Work task
For this exercise, write out exactly the lines from the line containing "This screenshot has width=626, height=484." through the last line of the records, and no other lines.

----- Material for the task -----

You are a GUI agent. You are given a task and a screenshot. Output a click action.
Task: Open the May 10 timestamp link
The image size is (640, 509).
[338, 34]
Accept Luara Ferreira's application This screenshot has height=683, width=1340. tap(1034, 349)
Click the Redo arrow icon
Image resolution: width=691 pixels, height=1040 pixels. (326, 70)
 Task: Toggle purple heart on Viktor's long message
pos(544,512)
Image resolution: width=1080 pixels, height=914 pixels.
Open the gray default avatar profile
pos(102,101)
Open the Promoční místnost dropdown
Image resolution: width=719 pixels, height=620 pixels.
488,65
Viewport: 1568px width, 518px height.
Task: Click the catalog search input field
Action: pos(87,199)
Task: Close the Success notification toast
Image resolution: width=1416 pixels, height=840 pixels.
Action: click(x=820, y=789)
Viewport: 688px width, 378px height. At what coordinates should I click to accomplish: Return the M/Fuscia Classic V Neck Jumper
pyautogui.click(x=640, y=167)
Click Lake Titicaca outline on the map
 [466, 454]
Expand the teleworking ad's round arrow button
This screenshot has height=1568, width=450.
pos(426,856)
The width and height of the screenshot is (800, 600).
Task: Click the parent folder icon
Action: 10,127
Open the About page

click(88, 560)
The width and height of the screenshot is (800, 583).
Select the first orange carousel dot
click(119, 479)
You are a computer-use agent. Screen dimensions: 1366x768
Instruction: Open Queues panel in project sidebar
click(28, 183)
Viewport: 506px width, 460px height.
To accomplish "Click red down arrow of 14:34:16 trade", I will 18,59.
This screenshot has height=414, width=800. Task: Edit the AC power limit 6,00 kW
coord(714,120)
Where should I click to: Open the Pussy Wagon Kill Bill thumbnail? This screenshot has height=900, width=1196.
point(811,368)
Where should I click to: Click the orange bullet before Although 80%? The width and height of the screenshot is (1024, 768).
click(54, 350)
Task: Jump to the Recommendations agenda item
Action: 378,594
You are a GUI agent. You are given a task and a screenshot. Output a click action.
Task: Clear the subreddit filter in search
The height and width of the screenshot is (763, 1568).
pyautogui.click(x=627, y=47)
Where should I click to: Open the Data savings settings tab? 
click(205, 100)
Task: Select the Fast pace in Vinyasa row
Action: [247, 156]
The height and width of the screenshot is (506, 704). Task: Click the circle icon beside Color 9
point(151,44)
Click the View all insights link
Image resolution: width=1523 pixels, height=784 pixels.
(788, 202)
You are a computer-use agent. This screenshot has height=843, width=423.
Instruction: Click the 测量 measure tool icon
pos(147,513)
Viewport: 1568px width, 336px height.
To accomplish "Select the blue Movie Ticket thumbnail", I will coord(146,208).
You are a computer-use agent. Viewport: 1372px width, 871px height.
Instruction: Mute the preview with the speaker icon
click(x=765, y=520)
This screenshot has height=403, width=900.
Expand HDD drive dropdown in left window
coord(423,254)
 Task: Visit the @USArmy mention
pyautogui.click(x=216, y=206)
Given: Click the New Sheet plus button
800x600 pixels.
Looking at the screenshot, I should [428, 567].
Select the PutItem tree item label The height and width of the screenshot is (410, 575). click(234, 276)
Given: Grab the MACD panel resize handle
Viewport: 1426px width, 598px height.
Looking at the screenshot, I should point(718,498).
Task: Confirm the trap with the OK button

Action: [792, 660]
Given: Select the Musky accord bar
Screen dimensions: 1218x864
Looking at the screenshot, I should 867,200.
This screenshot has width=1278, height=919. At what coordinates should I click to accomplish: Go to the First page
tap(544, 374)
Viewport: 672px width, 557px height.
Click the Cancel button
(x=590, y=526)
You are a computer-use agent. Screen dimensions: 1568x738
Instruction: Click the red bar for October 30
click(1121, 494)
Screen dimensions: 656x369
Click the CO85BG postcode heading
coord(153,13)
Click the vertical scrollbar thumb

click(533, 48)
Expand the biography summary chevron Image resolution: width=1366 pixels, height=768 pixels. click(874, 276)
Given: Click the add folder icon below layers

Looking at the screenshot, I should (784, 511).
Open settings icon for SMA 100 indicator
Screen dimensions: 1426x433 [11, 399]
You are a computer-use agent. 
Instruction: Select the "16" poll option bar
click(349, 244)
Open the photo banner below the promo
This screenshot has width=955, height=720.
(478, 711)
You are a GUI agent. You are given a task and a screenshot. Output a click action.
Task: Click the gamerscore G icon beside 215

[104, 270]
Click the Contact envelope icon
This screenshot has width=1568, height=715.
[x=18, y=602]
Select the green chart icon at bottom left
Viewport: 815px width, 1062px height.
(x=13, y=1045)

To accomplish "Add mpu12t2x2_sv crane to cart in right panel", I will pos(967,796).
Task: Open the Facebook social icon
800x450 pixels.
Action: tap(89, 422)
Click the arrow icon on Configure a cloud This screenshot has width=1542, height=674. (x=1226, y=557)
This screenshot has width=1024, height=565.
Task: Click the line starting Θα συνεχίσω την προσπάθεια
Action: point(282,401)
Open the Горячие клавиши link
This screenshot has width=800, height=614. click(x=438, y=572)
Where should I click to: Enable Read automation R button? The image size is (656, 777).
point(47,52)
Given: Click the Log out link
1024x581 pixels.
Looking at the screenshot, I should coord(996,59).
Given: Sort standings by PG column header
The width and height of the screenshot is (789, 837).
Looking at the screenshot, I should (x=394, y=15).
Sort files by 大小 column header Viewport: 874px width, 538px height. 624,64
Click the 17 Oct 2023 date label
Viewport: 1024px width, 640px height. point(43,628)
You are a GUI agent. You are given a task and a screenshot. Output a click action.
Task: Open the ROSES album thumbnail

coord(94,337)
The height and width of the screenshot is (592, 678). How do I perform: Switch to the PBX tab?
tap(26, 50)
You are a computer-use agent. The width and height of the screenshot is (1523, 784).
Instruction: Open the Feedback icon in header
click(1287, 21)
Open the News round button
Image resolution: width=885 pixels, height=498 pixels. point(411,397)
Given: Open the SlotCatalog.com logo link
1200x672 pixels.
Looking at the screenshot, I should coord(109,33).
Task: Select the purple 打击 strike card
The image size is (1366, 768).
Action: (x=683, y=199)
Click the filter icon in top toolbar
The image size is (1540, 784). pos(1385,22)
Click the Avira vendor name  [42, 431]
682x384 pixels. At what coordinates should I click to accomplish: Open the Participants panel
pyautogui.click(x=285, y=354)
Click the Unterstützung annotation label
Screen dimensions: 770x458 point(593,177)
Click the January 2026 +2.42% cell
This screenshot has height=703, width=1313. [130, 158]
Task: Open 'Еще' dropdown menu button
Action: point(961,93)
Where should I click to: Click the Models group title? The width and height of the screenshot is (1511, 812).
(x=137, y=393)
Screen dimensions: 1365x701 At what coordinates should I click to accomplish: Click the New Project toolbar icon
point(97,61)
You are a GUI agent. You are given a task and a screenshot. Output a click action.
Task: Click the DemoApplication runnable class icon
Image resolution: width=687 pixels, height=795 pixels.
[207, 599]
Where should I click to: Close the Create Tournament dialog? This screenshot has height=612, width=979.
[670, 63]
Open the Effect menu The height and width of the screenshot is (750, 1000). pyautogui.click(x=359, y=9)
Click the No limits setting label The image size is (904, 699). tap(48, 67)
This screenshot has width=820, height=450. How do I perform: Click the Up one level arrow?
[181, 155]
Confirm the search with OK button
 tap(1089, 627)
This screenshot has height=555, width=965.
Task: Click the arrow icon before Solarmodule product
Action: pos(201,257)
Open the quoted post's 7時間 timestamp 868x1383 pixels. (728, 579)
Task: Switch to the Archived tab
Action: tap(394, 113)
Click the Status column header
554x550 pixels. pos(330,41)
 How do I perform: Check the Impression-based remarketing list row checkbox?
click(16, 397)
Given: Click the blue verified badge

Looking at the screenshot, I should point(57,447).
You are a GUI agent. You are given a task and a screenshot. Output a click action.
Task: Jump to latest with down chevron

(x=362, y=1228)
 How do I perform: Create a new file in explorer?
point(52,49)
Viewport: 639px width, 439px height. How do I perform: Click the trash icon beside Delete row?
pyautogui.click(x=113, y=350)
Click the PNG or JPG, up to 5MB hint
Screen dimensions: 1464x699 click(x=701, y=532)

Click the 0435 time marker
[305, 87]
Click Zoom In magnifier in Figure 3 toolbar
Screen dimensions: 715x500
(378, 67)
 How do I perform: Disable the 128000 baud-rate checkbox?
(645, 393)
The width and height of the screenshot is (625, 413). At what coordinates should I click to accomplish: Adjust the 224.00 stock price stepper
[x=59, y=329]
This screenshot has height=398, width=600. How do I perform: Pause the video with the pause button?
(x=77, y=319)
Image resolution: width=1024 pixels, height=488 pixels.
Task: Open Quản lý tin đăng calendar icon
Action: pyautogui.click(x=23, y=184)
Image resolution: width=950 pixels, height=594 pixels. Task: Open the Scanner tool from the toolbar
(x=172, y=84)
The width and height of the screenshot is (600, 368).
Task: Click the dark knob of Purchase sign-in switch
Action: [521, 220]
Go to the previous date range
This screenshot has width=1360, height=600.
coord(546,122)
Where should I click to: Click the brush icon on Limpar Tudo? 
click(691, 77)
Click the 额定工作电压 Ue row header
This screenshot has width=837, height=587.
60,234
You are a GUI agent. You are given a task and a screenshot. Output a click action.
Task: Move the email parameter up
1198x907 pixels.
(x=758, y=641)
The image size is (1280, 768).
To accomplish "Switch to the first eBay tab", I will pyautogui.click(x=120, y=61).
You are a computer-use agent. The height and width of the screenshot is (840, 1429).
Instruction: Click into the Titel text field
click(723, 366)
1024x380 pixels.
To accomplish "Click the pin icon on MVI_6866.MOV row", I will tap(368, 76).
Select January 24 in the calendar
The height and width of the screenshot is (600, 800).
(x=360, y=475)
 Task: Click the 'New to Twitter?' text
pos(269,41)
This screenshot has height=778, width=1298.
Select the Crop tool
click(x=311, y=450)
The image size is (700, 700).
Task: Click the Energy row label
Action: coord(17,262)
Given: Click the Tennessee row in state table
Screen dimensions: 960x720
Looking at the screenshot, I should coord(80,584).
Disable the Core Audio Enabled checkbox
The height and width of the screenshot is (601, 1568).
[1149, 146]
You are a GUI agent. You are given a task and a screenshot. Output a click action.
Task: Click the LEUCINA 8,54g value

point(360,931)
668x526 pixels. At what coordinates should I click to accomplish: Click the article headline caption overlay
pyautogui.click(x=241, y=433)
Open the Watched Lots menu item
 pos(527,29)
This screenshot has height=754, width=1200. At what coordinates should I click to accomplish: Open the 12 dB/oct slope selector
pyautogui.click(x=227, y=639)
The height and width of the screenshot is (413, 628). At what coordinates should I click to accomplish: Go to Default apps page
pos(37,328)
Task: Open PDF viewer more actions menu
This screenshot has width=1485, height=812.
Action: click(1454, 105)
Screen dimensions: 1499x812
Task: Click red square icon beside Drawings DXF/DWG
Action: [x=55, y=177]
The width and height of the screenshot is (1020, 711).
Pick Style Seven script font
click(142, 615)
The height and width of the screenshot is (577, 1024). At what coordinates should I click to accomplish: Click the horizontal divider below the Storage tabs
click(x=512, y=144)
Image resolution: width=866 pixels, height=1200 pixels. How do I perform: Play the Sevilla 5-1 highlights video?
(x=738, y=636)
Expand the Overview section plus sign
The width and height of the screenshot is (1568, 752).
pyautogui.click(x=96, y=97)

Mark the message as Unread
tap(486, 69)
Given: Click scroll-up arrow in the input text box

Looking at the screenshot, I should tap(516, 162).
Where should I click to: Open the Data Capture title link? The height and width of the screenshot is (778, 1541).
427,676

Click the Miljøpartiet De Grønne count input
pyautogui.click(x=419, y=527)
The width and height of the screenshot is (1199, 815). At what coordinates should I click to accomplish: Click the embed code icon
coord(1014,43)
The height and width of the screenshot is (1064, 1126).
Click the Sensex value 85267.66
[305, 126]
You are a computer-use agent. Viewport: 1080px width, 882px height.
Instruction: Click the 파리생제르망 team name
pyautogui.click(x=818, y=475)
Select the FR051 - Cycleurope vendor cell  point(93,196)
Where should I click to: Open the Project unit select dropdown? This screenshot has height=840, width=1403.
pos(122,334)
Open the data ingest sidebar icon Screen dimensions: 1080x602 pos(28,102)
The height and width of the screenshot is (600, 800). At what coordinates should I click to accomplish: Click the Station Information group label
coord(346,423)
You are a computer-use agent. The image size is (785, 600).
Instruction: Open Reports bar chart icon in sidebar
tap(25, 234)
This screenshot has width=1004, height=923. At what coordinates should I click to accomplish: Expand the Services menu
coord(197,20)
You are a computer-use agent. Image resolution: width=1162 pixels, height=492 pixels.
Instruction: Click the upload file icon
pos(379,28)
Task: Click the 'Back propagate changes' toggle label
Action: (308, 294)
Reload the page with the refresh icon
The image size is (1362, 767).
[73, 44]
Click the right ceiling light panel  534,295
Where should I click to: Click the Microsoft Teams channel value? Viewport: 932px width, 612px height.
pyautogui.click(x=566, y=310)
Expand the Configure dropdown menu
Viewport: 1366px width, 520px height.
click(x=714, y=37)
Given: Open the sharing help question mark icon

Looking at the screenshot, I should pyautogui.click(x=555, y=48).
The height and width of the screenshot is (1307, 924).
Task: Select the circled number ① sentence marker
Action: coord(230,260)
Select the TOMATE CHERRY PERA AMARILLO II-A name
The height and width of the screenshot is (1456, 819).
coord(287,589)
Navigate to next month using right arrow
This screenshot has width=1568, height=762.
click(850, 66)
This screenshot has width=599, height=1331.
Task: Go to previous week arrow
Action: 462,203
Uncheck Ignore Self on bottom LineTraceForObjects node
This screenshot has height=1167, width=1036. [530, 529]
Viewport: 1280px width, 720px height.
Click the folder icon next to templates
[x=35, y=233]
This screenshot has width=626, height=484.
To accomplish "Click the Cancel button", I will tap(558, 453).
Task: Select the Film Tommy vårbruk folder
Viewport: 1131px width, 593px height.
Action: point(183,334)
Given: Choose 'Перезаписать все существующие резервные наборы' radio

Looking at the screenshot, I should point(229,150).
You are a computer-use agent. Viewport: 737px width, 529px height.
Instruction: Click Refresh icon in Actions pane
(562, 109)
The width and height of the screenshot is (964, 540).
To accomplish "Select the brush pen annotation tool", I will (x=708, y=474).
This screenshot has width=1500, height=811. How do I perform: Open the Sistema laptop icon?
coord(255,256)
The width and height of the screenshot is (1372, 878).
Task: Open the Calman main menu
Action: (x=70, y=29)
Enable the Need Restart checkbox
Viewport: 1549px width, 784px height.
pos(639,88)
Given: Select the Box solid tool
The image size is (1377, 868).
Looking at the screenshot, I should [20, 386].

-----

Output for this task
This screenshot has width=626, height=484.
To accomplish "Click the Cancel button", I will tap(558, 453).
Task: Select the Film Tommy vårbruk folder
Viewport: 1131px width, 593px height.
Action: point(183,334)
Given: Choose 'Перезаписать все существующие резервные наборы' radio

Looking at the screenshot, I should point(229,150).
You are a computer-use agent. Viewport: 737px width, 529px height.
Instruction: Click Refresh icon in Actions pane
(562, 109)
The width and height of the screenshot is (964, 540).
To accomplish "Select the brush pen annotation tool", I will (x=708, y=474).
This screenshot has width=1500, height=811. How do I perform: Open the Sistema laptop icon?
coord(255,256)
The width and height of the screenshot is (1372, 878).
Task: Open the Calman main menu
Action: (x=70, y=29)
Enable the Need Restart checkbox
Viewport: 1549px width, 784px height.
pos(639,88)
Given: Select the Box solid tool
The image size is (1377, 868).
Looking at the screenshot, I should [20, 386].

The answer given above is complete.